> [Task to complete]: Copy out each line of the data holding "pane".

> [Data for this exercise]:

*-*-*

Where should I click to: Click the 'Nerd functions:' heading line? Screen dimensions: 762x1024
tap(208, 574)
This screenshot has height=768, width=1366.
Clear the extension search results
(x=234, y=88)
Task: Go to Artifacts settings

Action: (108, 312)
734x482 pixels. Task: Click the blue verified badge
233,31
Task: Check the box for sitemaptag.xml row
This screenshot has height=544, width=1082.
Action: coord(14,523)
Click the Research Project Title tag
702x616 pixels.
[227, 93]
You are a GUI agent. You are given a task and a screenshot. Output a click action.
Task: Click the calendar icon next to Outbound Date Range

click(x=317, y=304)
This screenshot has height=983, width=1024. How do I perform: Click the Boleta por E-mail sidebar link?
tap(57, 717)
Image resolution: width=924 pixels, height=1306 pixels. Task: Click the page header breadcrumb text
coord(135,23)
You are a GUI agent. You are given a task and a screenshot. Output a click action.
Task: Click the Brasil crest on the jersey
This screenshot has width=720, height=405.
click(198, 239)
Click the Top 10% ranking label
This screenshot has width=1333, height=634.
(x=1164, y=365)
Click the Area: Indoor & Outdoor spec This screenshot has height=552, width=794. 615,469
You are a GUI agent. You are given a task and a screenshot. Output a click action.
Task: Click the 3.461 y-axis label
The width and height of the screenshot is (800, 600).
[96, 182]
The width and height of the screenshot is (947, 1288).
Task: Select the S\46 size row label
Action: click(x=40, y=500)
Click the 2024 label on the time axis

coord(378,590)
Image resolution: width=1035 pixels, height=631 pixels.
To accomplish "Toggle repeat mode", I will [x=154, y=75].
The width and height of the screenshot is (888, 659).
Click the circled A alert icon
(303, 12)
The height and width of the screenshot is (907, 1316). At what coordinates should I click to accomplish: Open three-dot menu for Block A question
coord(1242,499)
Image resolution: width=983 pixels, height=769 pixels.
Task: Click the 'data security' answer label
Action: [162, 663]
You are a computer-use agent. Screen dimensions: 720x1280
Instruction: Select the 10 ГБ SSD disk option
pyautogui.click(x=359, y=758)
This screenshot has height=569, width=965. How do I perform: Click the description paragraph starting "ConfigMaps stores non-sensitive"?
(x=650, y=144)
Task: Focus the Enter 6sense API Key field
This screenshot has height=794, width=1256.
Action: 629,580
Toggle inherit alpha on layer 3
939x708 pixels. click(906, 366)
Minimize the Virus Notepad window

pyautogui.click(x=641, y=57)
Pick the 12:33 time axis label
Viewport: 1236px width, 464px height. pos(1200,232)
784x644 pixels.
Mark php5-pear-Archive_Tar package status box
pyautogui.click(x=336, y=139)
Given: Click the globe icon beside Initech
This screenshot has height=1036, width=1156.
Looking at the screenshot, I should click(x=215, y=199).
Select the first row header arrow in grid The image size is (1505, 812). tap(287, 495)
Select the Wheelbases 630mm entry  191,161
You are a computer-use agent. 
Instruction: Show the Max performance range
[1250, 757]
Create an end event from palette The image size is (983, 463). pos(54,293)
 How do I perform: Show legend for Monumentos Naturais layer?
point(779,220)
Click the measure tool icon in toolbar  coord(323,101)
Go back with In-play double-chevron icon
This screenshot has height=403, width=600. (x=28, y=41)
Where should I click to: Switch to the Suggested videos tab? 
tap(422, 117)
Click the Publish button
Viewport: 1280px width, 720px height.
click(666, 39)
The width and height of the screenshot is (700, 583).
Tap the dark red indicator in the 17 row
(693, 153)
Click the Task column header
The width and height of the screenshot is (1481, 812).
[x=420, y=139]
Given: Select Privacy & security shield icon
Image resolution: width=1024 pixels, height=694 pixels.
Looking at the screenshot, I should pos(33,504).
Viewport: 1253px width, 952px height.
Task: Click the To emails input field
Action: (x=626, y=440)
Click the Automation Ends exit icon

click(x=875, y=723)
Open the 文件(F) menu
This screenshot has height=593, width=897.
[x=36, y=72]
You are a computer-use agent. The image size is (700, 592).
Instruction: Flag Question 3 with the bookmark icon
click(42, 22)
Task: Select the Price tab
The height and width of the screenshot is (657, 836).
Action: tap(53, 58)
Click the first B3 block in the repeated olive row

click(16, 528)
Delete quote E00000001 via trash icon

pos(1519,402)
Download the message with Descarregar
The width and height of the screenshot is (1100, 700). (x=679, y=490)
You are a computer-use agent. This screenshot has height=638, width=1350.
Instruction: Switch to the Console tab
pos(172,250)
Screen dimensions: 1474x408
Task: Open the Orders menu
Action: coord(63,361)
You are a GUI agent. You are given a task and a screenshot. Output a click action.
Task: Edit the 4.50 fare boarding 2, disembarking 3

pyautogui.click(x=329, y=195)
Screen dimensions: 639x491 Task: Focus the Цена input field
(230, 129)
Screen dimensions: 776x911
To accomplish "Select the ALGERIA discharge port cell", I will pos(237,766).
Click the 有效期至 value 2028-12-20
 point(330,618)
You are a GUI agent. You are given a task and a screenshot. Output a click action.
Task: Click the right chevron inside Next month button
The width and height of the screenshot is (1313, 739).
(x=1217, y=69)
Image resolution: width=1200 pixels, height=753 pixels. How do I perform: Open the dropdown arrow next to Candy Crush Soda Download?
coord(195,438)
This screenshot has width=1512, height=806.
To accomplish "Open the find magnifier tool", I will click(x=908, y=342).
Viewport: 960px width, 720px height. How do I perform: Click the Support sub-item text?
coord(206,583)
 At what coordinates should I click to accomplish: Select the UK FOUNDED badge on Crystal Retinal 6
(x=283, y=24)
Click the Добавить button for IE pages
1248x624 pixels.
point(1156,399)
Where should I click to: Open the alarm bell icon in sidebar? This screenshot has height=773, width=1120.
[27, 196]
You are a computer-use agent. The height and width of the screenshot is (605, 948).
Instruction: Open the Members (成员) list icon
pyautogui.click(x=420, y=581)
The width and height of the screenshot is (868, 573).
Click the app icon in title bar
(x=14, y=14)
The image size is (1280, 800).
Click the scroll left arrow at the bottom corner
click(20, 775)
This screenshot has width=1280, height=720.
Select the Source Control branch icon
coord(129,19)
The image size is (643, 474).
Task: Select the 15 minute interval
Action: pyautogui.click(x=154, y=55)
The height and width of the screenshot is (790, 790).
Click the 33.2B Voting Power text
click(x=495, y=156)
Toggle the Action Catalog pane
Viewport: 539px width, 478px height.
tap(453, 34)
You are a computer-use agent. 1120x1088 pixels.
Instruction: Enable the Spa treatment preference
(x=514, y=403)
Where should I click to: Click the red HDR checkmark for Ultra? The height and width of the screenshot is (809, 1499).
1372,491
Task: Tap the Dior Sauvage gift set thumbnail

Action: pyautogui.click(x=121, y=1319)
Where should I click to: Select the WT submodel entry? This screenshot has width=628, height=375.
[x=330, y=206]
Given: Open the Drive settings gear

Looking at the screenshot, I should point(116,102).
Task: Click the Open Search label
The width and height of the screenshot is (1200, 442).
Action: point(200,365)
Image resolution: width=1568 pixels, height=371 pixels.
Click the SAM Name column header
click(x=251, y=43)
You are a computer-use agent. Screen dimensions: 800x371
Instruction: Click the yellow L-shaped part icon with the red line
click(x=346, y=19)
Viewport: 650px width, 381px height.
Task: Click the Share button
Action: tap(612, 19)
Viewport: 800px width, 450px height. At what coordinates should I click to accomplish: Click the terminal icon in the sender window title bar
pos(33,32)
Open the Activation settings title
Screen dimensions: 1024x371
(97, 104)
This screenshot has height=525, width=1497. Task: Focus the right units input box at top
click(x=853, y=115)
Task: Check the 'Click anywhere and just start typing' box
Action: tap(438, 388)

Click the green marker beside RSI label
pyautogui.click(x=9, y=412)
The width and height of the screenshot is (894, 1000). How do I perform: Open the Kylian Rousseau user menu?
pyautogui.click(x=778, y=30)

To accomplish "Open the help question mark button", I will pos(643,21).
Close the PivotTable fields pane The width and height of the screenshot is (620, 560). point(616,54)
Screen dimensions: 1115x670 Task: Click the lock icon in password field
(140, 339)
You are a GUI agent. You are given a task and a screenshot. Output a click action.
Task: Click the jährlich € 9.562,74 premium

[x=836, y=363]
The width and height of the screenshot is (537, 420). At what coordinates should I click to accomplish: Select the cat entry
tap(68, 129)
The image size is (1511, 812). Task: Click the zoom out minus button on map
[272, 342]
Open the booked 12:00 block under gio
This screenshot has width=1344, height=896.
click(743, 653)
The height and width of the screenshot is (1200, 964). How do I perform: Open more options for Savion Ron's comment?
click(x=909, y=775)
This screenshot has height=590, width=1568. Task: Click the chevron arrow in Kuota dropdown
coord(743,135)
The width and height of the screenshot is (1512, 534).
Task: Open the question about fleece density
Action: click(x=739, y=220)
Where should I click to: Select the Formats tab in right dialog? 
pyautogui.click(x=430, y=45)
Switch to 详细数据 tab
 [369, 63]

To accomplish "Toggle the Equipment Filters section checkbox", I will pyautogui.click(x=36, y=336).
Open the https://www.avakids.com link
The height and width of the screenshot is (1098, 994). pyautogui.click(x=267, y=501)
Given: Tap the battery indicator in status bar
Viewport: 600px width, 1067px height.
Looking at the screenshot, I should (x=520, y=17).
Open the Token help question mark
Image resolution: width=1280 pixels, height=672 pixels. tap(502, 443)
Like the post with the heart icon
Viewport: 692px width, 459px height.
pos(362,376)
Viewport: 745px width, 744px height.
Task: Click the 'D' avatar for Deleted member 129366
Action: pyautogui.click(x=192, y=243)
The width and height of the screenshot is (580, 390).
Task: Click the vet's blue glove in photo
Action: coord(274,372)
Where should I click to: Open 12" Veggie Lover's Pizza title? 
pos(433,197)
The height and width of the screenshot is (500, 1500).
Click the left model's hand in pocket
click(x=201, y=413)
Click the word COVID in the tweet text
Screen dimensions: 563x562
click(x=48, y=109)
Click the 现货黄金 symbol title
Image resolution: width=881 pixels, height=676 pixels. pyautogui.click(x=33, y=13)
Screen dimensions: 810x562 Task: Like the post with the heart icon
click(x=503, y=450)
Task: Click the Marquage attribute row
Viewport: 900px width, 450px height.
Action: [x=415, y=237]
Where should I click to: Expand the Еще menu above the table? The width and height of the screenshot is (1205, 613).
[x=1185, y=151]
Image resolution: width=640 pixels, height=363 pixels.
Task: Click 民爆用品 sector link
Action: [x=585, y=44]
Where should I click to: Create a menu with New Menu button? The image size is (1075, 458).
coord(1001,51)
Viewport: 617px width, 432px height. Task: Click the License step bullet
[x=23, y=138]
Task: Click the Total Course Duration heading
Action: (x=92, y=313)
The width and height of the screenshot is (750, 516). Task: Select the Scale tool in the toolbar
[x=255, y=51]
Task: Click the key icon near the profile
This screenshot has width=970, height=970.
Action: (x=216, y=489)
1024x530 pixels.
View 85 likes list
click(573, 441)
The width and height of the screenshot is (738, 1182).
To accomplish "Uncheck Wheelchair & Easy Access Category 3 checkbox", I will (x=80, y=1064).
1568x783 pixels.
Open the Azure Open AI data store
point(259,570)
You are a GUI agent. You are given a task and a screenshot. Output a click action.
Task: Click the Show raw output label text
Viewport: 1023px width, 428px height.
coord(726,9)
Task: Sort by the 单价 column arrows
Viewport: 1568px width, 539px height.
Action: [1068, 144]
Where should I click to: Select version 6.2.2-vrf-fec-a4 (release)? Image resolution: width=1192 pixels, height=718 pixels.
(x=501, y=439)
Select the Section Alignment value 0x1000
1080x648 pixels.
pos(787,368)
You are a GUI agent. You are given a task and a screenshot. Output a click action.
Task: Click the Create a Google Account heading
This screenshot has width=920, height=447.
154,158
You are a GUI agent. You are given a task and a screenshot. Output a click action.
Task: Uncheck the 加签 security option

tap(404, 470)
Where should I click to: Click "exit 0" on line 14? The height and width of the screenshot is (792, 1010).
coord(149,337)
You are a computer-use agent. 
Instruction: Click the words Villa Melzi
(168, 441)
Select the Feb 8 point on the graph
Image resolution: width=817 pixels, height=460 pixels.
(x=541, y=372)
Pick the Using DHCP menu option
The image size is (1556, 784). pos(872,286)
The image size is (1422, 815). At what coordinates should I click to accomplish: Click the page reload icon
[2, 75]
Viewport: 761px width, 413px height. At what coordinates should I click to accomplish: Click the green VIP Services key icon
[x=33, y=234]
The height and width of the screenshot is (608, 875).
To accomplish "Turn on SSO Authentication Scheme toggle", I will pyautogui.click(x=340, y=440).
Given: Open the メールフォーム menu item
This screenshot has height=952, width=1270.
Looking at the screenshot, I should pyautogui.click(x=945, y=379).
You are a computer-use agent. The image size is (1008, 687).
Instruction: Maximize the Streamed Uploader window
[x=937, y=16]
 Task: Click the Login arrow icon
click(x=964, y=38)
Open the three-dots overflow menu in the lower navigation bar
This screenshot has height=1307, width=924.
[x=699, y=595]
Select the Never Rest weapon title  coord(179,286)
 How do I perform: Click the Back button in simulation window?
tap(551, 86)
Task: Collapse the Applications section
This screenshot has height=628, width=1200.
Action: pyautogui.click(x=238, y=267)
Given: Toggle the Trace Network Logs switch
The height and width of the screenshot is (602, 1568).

*-*-*

> [Completed task]:
Toggle the Action Catalog pane
Close the PivotTable fields pane The width and height of the screenshot is (620, 560). point(616,54)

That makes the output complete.